### [Task objective]
Transcribe, word for word and without additions, each line below from the one containing "Click the UV sun icon beside 2 Bajo" through the one containing "This screenshot has height=551, width=1091.", both ends included.

Items from a data source:

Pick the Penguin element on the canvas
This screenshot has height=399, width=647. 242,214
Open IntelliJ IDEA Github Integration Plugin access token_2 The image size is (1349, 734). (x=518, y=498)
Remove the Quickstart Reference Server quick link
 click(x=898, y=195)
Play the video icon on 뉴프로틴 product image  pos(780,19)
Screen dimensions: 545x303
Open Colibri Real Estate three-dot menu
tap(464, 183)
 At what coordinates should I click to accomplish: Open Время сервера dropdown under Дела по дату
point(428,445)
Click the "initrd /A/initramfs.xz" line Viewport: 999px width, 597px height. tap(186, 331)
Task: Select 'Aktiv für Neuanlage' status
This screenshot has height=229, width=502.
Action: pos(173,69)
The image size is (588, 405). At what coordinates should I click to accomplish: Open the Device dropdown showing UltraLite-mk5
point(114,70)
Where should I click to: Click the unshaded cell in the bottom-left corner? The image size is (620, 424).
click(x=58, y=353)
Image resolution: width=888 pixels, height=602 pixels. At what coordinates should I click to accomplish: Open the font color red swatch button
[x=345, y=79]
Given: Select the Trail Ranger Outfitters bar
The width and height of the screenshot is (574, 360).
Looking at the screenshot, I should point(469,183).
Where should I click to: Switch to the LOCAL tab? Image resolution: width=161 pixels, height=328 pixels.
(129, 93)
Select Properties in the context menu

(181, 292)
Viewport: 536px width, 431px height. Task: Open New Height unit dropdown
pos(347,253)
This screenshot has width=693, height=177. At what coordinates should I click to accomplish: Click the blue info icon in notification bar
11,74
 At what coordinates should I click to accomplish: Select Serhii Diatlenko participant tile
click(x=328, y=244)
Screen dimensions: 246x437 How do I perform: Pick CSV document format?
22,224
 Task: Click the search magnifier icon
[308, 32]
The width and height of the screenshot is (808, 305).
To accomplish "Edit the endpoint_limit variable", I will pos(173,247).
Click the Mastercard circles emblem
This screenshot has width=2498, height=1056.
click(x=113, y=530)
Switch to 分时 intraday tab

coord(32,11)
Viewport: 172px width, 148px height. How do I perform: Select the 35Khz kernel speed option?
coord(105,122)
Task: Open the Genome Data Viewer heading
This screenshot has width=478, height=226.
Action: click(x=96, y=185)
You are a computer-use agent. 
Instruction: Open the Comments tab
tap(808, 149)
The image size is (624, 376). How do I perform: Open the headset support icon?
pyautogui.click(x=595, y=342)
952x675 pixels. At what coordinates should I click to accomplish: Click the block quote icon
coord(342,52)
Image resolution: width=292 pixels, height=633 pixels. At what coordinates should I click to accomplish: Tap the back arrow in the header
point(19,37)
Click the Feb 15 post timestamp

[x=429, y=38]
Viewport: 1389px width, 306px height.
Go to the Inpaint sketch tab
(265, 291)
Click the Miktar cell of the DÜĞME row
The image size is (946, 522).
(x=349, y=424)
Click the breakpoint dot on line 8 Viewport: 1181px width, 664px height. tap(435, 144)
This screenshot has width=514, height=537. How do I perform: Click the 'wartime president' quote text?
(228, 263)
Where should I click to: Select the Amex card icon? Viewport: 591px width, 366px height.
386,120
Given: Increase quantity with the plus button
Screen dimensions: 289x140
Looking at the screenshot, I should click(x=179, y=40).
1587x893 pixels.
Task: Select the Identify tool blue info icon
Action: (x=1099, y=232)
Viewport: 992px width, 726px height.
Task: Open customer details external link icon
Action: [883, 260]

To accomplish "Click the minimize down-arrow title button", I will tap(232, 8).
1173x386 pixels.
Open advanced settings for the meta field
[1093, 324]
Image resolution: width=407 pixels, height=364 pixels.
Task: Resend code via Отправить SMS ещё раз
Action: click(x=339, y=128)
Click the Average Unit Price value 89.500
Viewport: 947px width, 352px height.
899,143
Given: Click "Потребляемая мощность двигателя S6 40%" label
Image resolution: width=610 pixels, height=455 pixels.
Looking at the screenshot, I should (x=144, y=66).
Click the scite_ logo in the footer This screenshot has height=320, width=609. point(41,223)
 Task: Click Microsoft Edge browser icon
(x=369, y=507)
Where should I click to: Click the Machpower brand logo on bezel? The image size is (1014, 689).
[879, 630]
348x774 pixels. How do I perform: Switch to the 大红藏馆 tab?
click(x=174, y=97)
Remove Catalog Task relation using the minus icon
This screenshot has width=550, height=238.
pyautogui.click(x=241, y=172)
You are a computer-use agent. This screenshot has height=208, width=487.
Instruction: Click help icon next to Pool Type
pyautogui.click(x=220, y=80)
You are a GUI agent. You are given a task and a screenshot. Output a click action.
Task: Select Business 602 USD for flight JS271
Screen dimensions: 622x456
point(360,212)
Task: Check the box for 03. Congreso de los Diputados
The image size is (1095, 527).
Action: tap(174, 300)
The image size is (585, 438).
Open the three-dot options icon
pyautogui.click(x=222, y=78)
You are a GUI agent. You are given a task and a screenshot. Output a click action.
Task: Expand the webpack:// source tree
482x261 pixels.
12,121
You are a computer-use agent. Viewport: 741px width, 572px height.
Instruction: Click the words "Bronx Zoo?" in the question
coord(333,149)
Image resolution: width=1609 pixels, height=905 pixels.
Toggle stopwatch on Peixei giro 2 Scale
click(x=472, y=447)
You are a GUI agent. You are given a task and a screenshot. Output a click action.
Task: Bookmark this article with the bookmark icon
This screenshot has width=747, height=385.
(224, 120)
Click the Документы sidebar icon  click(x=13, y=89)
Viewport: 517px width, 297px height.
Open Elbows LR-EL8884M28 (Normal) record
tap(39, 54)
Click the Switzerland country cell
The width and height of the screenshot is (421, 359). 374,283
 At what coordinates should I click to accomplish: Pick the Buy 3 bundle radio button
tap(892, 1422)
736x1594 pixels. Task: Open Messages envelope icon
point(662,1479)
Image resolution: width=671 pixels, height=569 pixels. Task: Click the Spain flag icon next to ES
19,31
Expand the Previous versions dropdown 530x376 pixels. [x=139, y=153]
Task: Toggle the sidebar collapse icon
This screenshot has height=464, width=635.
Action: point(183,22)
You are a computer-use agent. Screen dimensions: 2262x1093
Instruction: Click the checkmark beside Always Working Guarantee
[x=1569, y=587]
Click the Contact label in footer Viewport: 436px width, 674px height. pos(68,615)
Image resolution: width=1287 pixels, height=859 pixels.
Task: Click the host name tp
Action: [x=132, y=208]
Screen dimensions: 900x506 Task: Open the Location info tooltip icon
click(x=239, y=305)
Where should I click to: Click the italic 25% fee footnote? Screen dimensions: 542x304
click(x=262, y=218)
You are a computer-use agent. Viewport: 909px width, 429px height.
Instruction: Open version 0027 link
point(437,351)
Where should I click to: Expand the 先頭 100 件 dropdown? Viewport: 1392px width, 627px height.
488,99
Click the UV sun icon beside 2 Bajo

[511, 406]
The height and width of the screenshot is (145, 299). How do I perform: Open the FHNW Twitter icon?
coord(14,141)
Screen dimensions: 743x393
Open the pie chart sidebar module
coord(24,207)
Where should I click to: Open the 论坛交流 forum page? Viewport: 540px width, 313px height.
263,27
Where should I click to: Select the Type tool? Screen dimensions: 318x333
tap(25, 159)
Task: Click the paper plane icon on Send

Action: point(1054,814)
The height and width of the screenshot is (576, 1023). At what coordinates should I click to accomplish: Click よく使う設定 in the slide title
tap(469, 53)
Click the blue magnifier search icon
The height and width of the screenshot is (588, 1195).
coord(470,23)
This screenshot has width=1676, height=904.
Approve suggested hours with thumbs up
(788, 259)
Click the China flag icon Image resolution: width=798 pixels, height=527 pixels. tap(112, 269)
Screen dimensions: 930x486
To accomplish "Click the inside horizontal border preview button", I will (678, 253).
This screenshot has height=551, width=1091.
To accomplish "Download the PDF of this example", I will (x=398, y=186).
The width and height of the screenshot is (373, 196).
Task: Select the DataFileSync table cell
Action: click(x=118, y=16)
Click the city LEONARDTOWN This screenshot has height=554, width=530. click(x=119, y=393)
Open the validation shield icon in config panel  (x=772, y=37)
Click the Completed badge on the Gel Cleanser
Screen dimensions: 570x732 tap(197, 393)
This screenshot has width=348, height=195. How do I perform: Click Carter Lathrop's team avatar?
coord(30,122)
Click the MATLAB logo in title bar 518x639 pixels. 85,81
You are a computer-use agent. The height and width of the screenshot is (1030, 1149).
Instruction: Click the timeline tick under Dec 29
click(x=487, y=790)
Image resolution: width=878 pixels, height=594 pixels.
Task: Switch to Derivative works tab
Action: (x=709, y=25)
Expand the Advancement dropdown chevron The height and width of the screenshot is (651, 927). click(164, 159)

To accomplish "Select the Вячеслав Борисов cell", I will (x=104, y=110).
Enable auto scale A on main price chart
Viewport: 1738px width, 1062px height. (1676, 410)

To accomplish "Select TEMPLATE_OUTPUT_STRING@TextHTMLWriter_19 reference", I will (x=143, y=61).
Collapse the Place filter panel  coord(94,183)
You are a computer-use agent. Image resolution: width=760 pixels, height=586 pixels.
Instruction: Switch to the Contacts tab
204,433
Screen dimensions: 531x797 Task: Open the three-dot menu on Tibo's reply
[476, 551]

### [Your solution]
Click the UV sun icon beside 2 Bajo

[511, 406]
The height and width of the screenshot is (145, 299). How do I perform: Open the FHNW Twitter icon?
coord(14,141)
Screen dimensions: 743x393
Open the pie chart sidebar module
coord(24,207)
Where should I click to: Open the 论坛交流 forum page? Viewport: 540px width, 313px height.
263,27
Where should I click to: Select the Type tool? Screen dimensions: 318x333
tap(25, 159)
Task: Click the paper plane icon on Send

Action: point(1054,814)
The height and width of the screenshot is (576, 1023). At what coordinates should I click to accomplish: Click よく使う設定 in the slide title
tap(469, 53)
Click the blue magnifier search icon
The height and width of the screenshot is (588, 1195).
coord(470,23)
This screenshot has width=1676, height=904.
Approve suggested hours with thumbs up
(788, 259)
Click the China flag icon Image resolution: width=798 pixels, height=527 pixels. tap(112, 269)
Screen dimensions: 930x486
To accomplish "Click the inside horizontal border preview button", I will (678, 253).
This screenshot has height=551, width=1091.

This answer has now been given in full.